The U.S. Federal Communications Commission (FCC) has issued a major fine against a Michigan-based company for allegedly switching consumers’ designated long-distance carriers without their permission (a practice known as “slamming”), and then adding additional, unauthorized charges to their telephone bills (“cramming”).
According to a Forfeiture Notice issued in late March, the FCC has assessed the Long Distance Consolidated Billing Company (LDCB) of Waterford, MI a total of $2.32 million in fines in connection with 38 identified instances of slamming and cramming. The FCC’s action follows its review of more than 70 complaints received by the FCC as well as state regulatory agencies and the Better Business Bureau regarding the company’s practices. That review determined that the company repeatedly misrepresented its identity to consumers, including making false statements in response to direct questions from consumers regarding the true identity of callers from the company.

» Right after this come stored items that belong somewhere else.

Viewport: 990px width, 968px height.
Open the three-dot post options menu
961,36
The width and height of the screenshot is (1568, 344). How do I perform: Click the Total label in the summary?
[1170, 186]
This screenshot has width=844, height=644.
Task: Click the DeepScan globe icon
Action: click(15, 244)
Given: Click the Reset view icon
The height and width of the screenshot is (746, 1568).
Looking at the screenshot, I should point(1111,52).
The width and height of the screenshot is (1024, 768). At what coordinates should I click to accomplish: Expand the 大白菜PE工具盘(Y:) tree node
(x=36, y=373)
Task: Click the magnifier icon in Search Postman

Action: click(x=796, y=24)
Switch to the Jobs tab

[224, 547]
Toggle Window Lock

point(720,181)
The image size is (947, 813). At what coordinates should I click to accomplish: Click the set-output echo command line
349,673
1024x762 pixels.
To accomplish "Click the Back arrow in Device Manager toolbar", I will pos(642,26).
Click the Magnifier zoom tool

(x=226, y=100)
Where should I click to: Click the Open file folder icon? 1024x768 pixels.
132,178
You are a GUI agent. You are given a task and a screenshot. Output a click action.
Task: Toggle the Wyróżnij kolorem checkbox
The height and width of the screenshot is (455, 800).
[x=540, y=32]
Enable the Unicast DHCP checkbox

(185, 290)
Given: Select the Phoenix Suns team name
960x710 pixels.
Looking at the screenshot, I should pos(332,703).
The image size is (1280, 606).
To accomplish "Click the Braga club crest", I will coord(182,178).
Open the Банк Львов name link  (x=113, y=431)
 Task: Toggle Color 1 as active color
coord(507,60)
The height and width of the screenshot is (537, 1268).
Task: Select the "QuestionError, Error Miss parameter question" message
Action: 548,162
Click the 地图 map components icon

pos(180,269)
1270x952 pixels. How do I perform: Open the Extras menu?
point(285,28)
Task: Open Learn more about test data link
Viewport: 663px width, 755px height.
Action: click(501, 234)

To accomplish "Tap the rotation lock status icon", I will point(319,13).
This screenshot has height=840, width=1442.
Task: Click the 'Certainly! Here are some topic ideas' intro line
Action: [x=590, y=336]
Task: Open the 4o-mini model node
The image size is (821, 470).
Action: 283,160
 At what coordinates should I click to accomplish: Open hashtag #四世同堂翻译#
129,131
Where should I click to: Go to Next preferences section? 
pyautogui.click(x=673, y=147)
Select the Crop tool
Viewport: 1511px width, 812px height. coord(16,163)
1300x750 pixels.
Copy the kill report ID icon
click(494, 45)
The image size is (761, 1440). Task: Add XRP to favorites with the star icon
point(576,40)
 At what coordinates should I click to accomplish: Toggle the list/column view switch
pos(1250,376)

Section 258 of the federal Communications Act prohibits carriers from changing a subscriber’s selection of telephone service providers without their explicit permission. The Commission’s forfeiture guidelines have established a base forfeiture amount of $40,000 for each instance of slamming or cramming. But the guidelines permit these amounts to be increased to as much as $160,000 per instance in cases that involve misrepresentation. Citing LDCB’s actions, the Commission chose to do just that in connection with 11 of the 38 apparent violations, but later reducing the fine upon appeal since two of the instances occurred outside of the applicable one-year statute of limitations.